Have to say the Dordogne region is one of my favourites particularly around Sarlat. Some lovely places to stay near the river. Weather is generally good as well around here.


----------



## 88845 (May 9, 2005)

Go onto www.richard-binns.co.uk and spend £2 on his Sun Run Supreme booklet and find about thirty interesting places to see on the way to the south of France.We did.


----------



## GypsyRose (May 9, 2005)

Ferdinand ... you told me about your wonderful trip based on this booklet and I've ordered it and look forward to reading it! :lol: Ana xx


----------



## Pusser (May 9, 2005)

I like this spot amongst a hundred others... Click this line

and....

this is a wicked train trip - click this line


----------



## DJP (May 9, 2005)

*Favourite France*

On our way bacj from Spain this summer we stayed around th Le Lot region.
Martell and surrounding villages were beautiful.


----------



## homenaway (Jul 27, 2005)

Where to stop off in France? 
Anywhere off the beaten track - at least away from the main conurbations .
Just turn down a yellow D road (an advantage of maps vs satnav?) to some of the delightful villages and small towns.
Obviously some bits are more attractive eg Dordogne and Lot compared to NW of Rheims which is just vast fields but even here there are tucked away gems.

I followed the link to Richard Binns,a Great Francophile. We have his old books and his Mapaholics France is still used as one of our favourite guides although the Michelin map page references are now out of date.
(I've just added a link to his website on our site and will send off for his latest guide. Not sure about crossing the Millau viaduct though  )

We also love the amazing sculptures and constructions in the middle of roundabouts even in the smallest of towns - worthy of a book

We've also got quite a lot of details of hidden places on our website!
regards
Steve


----------



## Texas (May 9, 2005)

If you're down this neck of the woods, you can't go far wrong with a visit to here.

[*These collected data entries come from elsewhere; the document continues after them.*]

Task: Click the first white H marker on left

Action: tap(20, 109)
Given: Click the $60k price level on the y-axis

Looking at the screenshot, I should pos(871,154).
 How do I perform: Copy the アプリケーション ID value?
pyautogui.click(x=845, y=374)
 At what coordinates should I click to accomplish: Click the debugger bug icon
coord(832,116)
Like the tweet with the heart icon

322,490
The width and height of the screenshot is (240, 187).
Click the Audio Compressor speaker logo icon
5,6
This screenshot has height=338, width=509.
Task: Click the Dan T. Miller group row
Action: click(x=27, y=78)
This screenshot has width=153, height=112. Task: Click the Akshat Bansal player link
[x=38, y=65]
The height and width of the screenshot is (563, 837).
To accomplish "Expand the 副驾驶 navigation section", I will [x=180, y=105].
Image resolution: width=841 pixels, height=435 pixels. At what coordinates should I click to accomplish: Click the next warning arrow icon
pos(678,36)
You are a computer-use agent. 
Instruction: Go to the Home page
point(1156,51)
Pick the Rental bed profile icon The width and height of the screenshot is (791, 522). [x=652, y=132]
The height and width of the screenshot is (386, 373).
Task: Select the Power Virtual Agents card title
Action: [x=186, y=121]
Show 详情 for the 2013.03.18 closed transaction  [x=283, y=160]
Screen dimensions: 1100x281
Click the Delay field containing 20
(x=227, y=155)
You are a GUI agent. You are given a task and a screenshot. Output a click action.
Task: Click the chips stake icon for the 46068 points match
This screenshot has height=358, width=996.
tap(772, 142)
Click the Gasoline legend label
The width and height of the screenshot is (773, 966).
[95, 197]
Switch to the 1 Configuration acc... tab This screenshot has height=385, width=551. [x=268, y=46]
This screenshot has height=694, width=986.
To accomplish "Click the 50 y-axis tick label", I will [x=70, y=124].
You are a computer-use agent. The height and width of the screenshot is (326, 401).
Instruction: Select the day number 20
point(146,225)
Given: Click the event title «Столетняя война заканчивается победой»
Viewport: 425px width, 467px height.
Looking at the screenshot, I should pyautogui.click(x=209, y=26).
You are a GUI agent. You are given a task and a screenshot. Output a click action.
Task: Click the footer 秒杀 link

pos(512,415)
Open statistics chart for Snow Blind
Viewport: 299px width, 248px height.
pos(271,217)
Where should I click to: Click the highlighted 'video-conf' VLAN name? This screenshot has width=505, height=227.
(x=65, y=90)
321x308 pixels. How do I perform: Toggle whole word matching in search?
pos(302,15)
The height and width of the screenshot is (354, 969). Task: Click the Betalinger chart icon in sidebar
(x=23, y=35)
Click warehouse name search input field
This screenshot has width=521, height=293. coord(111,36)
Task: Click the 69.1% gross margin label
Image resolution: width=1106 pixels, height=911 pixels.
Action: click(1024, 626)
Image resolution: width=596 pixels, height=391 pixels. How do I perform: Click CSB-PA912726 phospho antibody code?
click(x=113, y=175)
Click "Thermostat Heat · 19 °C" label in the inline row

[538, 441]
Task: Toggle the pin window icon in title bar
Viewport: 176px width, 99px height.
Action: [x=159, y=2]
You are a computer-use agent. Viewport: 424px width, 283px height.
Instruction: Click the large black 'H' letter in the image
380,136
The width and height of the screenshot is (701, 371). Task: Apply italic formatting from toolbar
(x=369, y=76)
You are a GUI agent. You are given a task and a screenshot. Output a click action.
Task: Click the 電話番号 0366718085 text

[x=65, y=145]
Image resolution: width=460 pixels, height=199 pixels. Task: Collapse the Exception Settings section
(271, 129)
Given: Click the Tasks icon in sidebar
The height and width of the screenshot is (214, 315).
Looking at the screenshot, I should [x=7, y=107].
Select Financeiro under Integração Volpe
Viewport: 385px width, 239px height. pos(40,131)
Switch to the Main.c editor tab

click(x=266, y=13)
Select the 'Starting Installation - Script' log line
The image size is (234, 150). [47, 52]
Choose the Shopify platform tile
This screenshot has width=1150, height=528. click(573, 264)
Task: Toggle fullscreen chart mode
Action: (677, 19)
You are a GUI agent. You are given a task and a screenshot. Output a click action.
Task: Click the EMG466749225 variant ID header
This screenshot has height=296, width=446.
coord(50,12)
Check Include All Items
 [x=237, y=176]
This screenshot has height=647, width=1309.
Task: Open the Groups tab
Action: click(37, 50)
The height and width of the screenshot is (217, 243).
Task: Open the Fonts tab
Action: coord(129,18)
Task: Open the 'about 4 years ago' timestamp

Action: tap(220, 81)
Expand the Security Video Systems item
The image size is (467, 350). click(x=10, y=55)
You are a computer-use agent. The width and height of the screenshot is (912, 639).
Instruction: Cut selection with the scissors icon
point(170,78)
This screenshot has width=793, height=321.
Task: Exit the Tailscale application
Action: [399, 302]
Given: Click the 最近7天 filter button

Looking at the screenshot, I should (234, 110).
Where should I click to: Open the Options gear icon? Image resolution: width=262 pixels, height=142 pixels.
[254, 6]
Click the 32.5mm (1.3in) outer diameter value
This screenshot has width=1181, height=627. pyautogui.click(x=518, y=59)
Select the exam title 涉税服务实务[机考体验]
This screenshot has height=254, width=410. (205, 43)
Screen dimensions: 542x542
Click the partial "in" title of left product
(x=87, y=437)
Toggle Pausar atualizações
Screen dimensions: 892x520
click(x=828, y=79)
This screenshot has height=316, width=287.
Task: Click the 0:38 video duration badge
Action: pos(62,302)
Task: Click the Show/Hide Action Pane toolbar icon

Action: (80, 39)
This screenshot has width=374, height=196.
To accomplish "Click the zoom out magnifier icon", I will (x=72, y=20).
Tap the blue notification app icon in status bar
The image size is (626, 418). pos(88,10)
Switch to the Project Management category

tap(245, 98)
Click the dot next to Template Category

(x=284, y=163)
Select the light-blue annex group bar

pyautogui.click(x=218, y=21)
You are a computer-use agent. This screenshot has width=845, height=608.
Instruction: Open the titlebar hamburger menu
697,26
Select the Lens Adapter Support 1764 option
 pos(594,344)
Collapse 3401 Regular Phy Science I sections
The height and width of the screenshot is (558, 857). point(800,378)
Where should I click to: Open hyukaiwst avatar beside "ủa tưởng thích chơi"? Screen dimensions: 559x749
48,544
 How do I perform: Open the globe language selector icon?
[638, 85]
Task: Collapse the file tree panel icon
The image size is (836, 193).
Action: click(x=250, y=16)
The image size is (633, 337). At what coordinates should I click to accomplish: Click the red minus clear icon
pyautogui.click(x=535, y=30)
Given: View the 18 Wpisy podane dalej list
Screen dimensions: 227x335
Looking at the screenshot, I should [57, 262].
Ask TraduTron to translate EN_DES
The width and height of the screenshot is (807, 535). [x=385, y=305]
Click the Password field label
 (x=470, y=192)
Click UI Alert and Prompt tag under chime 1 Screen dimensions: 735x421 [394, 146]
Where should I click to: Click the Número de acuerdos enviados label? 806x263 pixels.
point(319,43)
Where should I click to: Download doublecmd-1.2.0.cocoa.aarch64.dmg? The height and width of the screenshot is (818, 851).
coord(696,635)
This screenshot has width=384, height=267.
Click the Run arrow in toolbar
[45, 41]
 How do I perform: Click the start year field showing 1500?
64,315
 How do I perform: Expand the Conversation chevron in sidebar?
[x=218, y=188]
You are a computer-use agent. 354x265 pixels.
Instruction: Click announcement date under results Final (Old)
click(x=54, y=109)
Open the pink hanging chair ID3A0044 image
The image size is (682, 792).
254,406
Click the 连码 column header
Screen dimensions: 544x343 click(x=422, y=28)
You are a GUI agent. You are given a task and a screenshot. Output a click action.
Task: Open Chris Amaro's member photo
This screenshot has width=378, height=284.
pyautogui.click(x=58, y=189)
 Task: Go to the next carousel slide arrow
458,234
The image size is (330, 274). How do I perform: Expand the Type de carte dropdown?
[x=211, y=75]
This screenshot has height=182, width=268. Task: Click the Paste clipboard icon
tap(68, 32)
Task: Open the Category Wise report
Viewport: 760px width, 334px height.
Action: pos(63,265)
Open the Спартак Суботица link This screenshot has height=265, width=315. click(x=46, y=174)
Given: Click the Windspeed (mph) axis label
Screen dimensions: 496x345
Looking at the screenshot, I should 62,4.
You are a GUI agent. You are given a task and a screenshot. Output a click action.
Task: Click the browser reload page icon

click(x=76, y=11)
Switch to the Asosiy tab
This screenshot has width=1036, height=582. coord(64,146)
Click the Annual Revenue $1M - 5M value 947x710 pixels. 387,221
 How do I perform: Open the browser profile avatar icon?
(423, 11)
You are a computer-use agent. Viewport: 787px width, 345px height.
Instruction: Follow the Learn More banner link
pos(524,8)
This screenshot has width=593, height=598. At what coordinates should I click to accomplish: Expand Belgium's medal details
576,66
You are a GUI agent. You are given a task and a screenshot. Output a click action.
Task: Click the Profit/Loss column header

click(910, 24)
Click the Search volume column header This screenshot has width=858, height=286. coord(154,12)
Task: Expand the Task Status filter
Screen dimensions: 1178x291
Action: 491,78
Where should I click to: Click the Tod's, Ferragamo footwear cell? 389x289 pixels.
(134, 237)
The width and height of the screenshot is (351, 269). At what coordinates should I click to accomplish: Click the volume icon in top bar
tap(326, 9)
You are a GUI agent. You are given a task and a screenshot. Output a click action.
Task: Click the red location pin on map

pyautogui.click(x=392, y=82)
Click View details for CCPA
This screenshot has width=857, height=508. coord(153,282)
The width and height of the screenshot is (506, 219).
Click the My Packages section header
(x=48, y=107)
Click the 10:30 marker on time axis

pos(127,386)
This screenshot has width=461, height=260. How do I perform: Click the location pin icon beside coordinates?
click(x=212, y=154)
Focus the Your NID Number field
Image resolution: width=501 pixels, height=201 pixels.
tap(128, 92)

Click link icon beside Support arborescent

http://www.lelavandou.com/


----------



## vicdicdoc (May 14, 2005)

Try this charming village & brilliant camping / motorhome / caravan site . . . its a municipal site(so not expensive)
its right on the river with all mod cons & swiming / canoeing etc
http://www.camping-bourniou.com/presengb.htm


----------



## 96825 (Nov 30, 2005)

amboise is cool in the Loire valley, a small village that has the leonardo da vinci museum, with constructs from his sketches that were not put together during his lifetime


----------



## Nora+Neil (May 1, 2005)

Amboise is lovely and a good campsite across the bridge.
Walking to town 5 minutes.


----------